SOULMATES: Jewish Secrets to Meaningful Relationships
with Rebbetzin Zisi Cunin
Whether you are currently married, considering someday tying the knot, or simply seek to better understand the spiritual root of love & marriage, Soulmates is a seven-session course drawing on timeless Jewish wisdom that will forever change how you think about the important relationship in your life.
Mondays: March 16, April 20, May 18 I 7:45 - 9:15 pm
Romantics of all ages have waxed poetic on the notion of “soulmates,” seeking to grasp what makes love and passion so potent, what drives the inexplicable magnetism between two people, and what makes true love last.
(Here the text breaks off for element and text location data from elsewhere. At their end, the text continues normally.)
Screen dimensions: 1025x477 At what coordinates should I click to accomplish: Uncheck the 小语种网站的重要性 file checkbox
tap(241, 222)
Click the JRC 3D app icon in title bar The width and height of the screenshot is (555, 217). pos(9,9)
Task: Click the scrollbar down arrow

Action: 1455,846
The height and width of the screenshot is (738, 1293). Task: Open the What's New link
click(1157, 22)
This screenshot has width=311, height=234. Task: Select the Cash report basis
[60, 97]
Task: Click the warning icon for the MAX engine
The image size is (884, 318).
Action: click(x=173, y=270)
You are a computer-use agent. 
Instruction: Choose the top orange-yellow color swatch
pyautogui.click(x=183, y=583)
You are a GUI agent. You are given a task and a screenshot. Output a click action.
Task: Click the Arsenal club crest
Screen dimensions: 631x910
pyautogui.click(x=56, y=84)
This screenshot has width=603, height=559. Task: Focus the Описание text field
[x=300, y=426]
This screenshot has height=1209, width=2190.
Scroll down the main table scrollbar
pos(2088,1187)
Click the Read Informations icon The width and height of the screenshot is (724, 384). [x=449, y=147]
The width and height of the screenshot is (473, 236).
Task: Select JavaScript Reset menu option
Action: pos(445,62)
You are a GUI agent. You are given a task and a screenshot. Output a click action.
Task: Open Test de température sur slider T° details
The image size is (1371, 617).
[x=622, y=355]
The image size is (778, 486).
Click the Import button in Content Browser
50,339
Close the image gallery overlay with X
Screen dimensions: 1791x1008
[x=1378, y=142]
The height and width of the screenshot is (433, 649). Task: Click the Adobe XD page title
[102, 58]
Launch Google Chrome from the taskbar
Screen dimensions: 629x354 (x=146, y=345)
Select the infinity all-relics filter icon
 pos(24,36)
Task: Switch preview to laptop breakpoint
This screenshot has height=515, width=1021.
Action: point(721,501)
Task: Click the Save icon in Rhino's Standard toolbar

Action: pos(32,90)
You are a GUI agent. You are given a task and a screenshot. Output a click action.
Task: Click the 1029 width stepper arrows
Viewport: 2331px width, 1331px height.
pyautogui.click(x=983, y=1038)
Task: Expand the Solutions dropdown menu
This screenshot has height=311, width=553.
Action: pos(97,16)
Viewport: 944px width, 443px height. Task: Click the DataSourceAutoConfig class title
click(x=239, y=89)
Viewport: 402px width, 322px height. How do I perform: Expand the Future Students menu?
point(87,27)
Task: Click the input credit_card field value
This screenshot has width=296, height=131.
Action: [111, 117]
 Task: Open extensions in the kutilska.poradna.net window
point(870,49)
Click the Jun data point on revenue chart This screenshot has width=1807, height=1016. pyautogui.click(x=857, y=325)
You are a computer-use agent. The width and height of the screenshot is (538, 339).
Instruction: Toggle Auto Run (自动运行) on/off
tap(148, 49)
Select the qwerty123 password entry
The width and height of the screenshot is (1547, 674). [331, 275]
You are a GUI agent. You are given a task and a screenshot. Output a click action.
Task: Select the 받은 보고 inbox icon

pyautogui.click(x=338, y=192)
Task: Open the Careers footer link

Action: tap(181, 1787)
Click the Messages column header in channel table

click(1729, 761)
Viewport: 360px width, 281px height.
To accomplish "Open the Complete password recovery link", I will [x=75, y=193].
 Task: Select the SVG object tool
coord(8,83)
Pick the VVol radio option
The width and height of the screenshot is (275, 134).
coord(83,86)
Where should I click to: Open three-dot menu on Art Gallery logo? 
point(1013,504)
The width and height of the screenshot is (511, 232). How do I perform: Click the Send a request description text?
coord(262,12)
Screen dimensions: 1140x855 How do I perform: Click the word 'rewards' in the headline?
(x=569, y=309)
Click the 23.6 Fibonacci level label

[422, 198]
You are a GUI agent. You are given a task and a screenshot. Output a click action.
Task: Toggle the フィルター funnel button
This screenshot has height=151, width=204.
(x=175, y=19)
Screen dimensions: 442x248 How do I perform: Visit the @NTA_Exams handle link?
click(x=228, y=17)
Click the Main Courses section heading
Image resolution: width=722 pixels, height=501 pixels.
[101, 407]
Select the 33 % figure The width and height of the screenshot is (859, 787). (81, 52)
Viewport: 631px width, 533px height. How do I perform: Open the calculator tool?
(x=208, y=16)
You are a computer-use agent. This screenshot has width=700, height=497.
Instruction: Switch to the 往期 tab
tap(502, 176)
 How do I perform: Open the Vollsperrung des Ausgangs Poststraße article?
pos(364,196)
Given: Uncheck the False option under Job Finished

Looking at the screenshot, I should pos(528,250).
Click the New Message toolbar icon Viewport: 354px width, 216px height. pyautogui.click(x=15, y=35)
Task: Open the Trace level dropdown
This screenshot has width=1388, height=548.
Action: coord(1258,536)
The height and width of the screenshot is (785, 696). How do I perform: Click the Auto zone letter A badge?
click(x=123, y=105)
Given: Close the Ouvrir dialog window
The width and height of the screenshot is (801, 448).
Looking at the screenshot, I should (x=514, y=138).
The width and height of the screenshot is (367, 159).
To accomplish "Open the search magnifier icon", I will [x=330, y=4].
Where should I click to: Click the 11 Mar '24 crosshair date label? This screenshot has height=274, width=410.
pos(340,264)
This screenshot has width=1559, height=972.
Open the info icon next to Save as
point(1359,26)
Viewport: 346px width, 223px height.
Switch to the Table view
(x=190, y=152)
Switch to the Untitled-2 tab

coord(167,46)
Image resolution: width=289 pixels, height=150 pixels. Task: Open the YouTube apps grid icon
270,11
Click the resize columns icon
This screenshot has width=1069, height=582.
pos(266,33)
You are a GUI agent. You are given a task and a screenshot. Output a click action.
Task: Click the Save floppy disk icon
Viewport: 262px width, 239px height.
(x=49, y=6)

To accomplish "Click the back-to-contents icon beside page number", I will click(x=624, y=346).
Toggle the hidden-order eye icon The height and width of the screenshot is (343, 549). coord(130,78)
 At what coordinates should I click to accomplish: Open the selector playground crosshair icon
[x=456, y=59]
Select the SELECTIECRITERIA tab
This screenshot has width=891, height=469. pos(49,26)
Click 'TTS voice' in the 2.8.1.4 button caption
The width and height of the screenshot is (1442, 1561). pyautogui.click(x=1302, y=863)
Yet millennia of Jewish text and tradition are rich with insights on this very topic, from the mystical and spiritual to the no-nonsense and practical.
Becoming a Better Half
Jewish Insights into Preserving Marital Harmony
Ironically, it is often only once we are married that we come face to face with our real selves, for better or for worse. Yet, the very essence of being human is having the ability to rise above--no matter the situation. When negative emotions escalate in the heat of the moment, how can we control our reaction? Jewish text and tradition is rich with effective tools, tips, and meditations to let our “humanness” shine and turn the rough patches of our marriage into catalysts for becoming a better half.
Reservations for Two
Defining Marriage’s Boundaries
We are naturally loath to take any chances when it comes to our health or our business, but are we nearly as protective of our marriage? We may all agree that marriage requires boundaries to protect its exclusivity, but the question of where those lines should be drawn can spark heated debate. Judaism shows us not only how to thwart temptations that threaten our marriage from the outside, but how to enhance it from within by expanding the exclusivity of our relationship.
Happily Ever After?
The Challenge of Divorce, and What it Teaches About Marriage
Sadly, “happily ever after” is not the case for many marriages today. Yet, while Jewish law allows room for divorce, it also likens it to the tragedy of an amputation. What constitutes grounds for divorce according to Jewish law? How far must one go, and how much must one tolerate, to make a marriage work? When and how is it appropriate to meddle in another’s marital conflict? This lesson gives us insight into the sensitive issue of divorce, and what it teaches us about the unparallelled value that Judaism places on shalom bayit, peace in the home.